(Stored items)
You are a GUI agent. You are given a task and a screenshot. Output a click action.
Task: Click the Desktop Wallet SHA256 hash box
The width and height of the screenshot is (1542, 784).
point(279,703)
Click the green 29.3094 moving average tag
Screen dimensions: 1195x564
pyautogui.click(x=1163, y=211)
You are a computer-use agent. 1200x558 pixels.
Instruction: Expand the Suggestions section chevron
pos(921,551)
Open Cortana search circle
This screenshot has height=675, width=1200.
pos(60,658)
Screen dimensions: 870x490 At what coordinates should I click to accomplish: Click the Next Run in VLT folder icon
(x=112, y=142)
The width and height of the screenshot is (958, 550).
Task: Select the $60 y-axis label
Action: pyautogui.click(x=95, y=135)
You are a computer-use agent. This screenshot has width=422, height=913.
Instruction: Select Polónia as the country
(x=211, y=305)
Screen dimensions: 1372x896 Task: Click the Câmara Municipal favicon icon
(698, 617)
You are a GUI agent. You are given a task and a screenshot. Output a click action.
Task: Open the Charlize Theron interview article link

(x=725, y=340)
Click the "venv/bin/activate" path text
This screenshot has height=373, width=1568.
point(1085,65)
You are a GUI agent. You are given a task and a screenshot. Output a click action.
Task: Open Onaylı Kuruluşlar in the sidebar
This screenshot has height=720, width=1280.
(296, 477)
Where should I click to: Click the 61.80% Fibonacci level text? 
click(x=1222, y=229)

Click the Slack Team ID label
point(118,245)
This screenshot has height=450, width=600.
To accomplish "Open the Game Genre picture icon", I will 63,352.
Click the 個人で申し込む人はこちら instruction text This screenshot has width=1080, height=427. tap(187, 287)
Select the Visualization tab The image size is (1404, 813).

_Short exercise_
Rewrite the rows above, changing each "Screen dimensions:" to "Display size:" and leaving everything else untouched.

_Exercise solution_
You are a GUI agent. You are given a task and a screenshot. Output a click action.
Task: Click the Desktop Wallet SHA256 hash box
The width and height of the screenshot is (1542, 784).
point(279,703)
Click the green 29.3094 moving average tag
Display size: 1195x564
pyautogui.click(x=1163, y=211)
You are a computer-use agent. 1200x558 pixels.
Instruction: Expand the Suggestions section chevron
pos(921,551)
Open Cortana search circle
This screenshot has height=675, width=1200.
pos(60,658)
Display size: 870x490 At what coordinates should I click to accomplish: Click the Next Run in VLT folder icon
(x=112, y=142)
The width and height of the screenshot is (958, 550).
Task: Select the $60 y-axis label
Action: pyautogui.click(x=95, y=135)
You are a computer-use agent. This screenshot has width=422, height=913.
Instruction: Select Polónia as the country
(x=211, y=305)
Display size: 1372x896 Task: Click the Câmara Municipal favicon icon
(698, 617)
You are a GUI agent. You are given a task and a screenshot. Output a click action.
Task: Open the Charlize Theron interview article link

(x=725, y=340)
Click the "venv/bin/activate" path text
This screenshot has height=373, width=1568.
point(1085,65)
You are a GUI agent. You are given a task and a screenshot. Output a click action.
Task: Open Onaylı Kuruluşlar in the sidebar
This screenshot has height=720, width=1280.
(296, 477)
Where should I click to: Click the 61.80% Fibonacci level text? 
click(x=1222, y=229)

Click the Slack Team ID label
point(118,245)
This screenshot has height=450, width=600.
To accomplish "Open the Game Genre picture icon", I will 63,352.
Click the 個人で申し込む人はこちら instruction text This screenshot has width=1080, height=427. tap(187, 287)
Select the Visualization tab The image size is (1404, 813).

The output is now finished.